Perhaps the keynote of the show, though, was when John Doerr, partner at Kleiner
Perkins Caufield & Byers, declared green technology to be "the growing thing in
Silicon Valley" and said kick-starting energy research will be President-elect
Barack Obama's most important task. Kleiner was responsible for Internet
investments like Google (GOOG) and has now allocated a third of its fund to
green investments—equal to the amount it's pumping into digital media/Web plays.
Doerr even told the audience that Kleiner partner Bill Joy would be a good
choice for Obama's chief technology officer; Joy has stated for the past year
that he is staying away from most Internet investments and focusing entirely on
innovations to fight climate change.

So far, the overall venture dollars have started to follow this path, too.
According to PricewaterhouseCoopers and the National Venture Capital Assn.,
while venture funding for the third quarter of 2008 was down 7% from the second
quarter, to $7.1 billion, cleantech's portion of that investment grew 14% over
the second quarter, to $1 billion. Internet companies accounted for $1.1 billion
of those venture dollars, a 36% drop from the second quarter. Back in 2006,
cleantech became the third-largest venture category, under biotech and software,
and remained the third-largest in the latest quarter.

That's not to say that cleantech investing won't be affected by the current
financial crisis. Analysts with the Cleantech Group are expecting that in the
next quarter later-stage green companies that need to raise a lot of
capital—e.g., to fund biofuel plants, solar thermal farms, or green car
factories—could find trouble. Tesla Motors has already been unable to raise a
planned $100 million financing round on the terms it wanted and turned to an
internal round of $40 million, with Tesla CEO Musk carrying half the load. Large
clean power projects like T. Boone Pickens' wind farm are also getting cut back.

But the overall cleantech industry will survive a downturn. The opportunity for
entrepreneurs and innovation is large—and just starting to be realized. Energy
alone is a $6 trillion market, compared with $100 billion for the Internet.
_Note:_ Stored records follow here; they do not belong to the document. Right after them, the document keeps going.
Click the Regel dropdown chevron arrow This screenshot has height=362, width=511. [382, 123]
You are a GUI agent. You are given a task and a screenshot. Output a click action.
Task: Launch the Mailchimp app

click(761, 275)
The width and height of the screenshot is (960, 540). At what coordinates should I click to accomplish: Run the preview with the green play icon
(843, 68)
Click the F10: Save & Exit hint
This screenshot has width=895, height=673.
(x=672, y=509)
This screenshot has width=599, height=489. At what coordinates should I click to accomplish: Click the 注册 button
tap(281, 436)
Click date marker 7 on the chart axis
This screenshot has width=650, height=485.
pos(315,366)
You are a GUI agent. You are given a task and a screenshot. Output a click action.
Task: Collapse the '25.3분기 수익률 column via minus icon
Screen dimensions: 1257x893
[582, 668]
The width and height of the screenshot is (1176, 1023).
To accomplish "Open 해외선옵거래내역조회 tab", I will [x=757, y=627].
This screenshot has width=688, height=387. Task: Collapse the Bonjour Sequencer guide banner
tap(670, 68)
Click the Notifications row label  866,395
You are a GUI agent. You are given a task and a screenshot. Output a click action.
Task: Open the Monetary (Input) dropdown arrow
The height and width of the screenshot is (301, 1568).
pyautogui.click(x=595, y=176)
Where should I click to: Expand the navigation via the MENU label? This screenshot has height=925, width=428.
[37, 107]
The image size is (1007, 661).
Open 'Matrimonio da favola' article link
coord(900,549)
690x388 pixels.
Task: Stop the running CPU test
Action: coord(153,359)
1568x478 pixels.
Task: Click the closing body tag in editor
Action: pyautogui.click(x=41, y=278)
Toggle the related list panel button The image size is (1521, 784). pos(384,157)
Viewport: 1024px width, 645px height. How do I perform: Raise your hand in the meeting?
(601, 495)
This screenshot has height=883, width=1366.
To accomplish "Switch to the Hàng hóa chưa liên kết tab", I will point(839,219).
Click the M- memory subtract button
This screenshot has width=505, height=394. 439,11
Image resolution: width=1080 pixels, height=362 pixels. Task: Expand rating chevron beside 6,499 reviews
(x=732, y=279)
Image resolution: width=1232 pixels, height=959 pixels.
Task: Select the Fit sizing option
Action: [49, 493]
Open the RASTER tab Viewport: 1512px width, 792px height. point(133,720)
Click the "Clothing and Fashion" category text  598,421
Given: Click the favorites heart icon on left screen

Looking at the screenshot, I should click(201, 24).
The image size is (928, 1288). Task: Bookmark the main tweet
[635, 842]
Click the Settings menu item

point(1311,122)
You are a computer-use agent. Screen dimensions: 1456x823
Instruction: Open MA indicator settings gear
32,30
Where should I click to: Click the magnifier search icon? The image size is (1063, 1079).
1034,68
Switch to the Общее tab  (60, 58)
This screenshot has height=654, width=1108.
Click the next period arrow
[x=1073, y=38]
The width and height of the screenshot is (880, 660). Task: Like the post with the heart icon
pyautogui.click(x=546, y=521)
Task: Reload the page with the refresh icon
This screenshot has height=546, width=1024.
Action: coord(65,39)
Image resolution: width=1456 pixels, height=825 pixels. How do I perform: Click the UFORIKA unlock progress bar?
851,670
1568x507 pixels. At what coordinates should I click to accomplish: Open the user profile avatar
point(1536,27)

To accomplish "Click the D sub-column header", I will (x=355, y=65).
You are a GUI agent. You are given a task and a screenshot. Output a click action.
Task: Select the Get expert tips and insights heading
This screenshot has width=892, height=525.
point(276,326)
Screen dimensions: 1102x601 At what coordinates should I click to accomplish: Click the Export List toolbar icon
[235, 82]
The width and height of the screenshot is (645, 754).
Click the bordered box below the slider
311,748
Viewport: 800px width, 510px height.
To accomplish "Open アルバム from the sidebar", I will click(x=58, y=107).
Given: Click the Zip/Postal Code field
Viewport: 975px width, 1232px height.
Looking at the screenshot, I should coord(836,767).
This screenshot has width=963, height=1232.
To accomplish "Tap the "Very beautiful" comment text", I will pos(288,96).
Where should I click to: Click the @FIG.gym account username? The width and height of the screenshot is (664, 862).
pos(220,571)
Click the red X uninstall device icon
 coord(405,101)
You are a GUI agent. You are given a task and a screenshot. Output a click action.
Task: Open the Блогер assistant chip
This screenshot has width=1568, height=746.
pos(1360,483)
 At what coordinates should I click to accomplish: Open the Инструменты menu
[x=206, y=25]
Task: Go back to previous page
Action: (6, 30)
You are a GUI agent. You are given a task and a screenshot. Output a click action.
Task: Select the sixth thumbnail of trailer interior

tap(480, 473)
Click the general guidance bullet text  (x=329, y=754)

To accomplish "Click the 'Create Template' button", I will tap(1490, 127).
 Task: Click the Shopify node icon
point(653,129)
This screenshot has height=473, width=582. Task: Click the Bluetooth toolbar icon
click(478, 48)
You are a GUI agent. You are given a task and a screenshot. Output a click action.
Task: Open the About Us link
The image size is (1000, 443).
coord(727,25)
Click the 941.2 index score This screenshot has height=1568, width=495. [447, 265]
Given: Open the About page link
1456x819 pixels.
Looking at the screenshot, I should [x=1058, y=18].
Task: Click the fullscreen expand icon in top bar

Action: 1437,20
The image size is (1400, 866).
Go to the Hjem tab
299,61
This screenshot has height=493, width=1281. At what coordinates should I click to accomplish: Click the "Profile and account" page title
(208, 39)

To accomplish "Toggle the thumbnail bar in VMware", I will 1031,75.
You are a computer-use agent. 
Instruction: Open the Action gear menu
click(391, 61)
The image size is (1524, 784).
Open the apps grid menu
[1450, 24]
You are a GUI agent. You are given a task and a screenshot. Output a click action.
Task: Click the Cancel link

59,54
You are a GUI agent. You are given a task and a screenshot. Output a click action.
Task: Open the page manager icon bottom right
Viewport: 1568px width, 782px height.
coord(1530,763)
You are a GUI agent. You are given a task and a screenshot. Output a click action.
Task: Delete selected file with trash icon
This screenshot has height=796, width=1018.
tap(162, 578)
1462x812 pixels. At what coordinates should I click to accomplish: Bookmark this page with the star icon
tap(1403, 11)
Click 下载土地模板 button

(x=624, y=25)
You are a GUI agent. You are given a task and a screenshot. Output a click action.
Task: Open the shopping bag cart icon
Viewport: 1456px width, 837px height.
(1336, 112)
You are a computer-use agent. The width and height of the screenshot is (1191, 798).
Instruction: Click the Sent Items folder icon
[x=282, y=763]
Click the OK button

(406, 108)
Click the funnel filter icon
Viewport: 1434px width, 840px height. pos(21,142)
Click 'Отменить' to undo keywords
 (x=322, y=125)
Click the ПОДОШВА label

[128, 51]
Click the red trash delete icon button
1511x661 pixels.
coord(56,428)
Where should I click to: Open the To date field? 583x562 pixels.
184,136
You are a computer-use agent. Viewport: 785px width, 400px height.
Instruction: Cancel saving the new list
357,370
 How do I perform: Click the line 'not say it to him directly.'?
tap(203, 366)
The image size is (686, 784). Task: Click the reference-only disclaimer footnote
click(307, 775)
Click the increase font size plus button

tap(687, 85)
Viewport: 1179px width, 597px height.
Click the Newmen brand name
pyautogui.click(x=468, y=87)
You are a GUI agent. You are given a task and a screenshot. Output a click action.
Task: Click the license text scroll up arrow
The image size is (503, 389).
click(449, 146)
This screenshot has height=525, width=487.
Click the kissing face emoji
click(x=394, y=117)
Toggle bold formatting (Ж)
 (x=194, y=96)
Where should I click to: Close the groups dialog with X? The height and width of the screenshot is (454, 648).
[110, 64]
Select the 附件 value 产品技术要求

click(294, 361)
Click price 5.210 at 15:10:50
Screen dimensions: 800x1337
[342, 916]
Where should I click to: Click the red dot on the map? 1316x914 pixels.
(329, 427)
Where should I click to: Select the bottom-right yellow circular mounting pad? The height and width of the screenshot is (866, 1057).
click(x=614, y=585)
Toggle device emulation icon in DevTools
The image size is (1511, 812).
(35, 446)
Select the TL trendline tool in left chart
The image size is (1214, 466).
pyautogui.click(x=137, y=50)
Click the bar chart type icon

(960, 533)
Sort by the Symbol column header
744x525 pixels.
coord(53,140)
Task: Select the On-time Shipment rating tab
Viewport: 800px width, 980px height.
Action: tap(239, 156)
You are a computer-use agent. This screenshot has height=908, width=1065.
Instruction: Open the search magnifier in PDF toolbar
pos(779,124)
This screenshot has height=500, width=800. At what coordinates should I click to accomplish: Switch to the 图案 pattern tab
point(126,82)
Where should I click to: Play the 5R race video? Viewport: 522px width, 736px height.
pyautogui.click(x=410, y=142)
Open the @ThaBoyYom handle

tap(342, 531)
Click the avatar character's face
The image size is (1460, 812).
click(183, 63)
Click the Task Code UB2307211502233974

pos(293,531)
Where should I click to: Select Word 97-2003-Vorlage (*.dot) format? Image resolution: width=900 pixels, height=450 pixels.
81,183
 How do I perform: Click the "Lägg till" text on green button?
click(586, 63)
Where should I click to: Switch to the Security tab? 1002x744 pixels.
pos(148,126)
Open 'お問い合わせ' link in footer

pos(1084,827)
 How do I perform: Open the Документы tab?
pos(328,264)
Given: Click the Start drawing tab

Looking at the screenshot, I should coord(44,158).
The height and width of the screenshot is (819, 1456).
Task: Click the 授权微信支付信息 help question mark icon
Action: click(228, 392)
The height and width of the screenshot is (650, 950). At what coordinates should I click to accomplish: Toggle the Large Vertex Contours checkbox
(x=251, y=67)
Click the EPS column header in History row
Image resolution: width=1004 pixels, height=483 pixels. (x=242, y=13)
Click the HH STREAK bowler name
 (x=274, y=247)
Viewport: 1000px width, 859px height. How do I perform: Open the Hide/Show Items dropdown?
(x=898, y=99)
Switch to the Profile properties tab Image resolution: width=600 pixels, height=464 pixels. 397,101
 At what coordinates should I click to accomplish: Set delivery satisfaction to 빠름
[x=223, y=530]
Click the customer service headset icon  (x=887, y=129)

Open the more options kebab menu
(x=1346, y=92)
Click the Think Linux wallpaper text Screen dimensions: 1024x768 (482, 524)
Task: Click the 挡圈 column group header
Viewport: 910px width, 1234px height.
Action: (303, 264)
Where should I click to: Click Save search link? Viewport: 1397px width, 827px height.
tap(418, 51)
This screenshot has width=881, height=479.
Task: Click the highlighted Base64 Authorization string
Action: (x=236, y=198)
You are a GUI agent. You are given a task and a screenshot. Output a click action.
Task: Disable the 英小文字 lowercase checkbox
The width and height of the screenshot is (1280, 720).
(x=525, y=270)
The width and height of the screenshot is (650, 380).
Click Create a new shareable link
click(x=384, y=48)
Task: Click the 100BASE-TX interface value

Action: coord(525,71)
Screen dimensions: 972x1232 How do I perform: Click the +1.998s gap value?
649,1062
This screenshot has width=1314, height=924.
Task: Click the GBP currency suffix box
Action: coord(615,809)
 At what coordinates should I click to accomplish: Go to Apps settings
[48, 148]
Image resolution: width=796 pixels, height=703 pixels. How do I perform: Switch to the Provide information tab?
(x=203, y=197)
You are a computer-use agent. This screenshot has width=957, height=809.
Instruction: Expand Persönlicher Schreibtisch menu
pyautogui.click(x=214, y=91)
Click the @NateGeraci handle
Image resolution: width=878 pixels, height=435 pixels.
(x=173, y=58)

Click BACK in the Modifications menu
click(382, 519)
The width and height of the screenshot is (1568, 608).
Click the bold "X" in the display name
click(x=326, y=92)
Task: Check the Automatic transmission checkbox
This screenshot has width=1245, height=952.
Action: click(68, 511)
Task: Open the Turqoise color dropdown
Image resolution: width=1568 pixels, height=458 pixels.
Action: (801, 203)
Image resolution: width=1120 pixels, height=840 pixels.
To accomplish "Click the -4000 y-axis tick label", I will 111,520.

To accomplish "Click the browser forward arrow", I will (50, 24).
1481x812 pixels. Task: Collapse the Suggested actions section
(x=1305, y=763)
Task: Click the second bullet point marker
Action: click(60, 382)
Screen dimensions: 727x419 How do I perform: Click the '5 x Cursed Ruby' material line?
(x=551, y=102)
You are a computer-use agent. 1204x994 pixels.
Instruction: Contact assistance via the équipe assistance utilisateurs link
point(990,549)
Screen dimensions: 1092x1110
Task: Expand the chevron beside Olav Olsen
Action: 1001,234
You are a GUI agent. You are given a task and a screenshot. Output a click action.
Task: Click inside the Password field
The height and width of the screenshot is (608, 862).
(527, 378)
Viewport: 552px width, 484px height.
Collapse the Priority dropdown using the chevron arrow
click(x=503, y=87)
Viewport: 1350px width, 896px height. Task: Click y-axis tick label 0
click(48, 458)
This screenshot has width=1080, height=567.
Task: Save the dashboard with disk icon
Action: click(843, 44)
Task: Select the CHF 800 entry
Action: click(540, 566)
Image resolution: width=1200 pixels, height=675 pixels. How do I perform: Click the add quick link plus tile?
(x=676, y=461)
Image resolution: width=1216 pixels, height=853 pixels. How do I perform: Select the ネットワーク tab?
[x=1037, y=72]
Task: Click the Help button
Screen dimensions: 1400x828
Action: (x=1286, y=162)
And
the industries that cleantech entrepreneurs are trying to tackle—power
generation, the power grid, the water system—have been largely neglected in
terms of technology innovation. As Thomas Friedman points out in Hot, Flat, and
Crowded, paraphrasing General Electric's CEO Jeffrey Immelt: Over three decades,
GE has sold eight or nine generations of medical devices, but only one
generation of energy technology.

Population Explosion

There's also the fact that the underlying problems that have led to the
ascendancy of cleantech are still persistent. The price of gas might fluctuate
wildly, but the planet is still growing increasingly warm, and the population is
still expected to balloon to more than 9 billion in the next three
decades—largely in developing countries like India and China. Cleantech is about
figuring out smart, sustainable ways to allocate resources like energy, water,
and raw materials, the need for which won't disappear in the face of temporarily
cheap fuel.

The recession could also turn federal legislators green in the coming months.
President-elect Obama is calling for the creation of 5 million green jobs in a
decade and has pledged to provide more support for renewable energy than any
other previous Administration. Josh Green, managing partner at Mohr Davidow
Ventures, thinks that Obama's cleantech plan will make up part of the economic
recovery package, as does Al Gore. If green jobs really can help ease the pain
of the recession, the cleantech industry would find even more government and
private-sector support when we eventually get to better financial times.